Your task:
From the material below, pick out every line that contains the word "will" and copy each one. Matching is case-sensitive.

Records:
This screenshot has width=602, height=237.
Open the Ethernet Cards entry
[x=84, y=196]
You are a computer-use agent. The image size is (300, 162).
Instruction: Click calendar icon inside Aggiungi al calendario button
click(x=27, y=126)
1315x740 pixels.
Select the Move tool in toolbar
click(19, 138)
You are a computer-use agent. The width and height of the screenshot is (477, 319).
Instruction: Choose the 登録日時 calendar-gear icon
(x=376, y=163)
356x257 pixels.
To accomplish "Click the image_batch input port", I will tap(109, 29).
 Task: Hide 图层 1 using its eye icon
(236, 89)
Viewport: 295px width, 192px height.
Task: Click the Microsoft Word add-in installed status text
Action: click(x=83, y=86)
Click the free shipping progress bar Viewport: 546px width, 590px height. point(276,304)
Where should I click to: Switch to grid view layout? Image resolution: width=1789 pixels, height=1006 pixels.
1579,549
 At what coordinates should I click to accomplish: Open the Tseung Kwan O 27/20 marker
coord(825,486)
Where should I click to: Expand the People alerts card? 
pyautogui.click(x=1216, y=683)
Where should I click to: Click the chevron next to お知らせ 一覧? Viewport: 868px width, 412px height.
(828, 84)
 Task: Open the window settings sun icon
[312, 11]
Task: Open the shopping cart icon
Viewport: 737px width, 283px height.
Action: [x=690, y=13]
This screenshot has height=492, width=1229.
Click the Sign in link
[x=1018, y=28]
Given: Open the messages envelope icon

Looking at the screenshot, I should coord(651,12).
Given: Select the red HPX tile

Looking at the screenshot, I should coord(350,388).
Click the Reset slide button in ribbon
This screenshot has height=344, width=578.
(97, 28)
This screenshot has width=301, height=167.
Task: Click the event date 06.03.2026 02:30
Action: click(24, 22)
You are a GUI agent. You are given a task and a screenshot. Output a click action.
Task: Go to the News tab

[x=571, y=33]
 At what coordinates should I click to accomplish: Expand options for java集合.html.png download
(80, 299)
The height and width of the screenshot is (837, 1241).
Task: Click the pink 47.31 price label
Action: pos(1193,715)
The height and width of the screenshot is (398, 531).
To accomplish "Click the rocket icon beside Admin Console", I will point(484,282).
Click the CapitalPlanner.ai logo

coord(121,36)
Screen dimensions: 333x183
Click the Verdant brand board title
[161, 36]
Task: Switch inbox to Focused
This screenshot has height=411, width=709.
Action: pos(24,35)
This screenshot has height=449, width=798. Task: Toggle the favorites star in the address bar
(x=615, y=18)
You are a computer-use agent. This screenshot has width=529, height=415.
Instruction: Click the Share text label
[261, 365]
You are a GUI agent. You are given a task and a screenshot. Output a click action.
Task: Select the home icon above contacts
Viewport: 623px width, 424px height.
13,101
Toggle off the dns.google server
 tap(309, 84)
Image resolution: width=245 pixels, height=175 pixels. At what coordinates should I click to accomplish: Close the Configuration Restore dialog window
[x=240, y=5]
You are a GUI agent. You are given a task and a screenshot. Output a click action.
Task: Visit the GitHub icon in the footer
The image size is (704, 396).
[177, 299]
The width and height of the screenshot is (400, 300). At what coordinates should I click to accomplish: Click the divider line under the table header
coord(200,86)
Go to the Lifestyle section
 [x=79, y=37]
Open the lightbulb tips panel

Task answer:
To accomplish "Click the image_batch input port", I will tap(109, 29).
To accomplish "Click the rocket icon beside Admin Console", I will point(484,282).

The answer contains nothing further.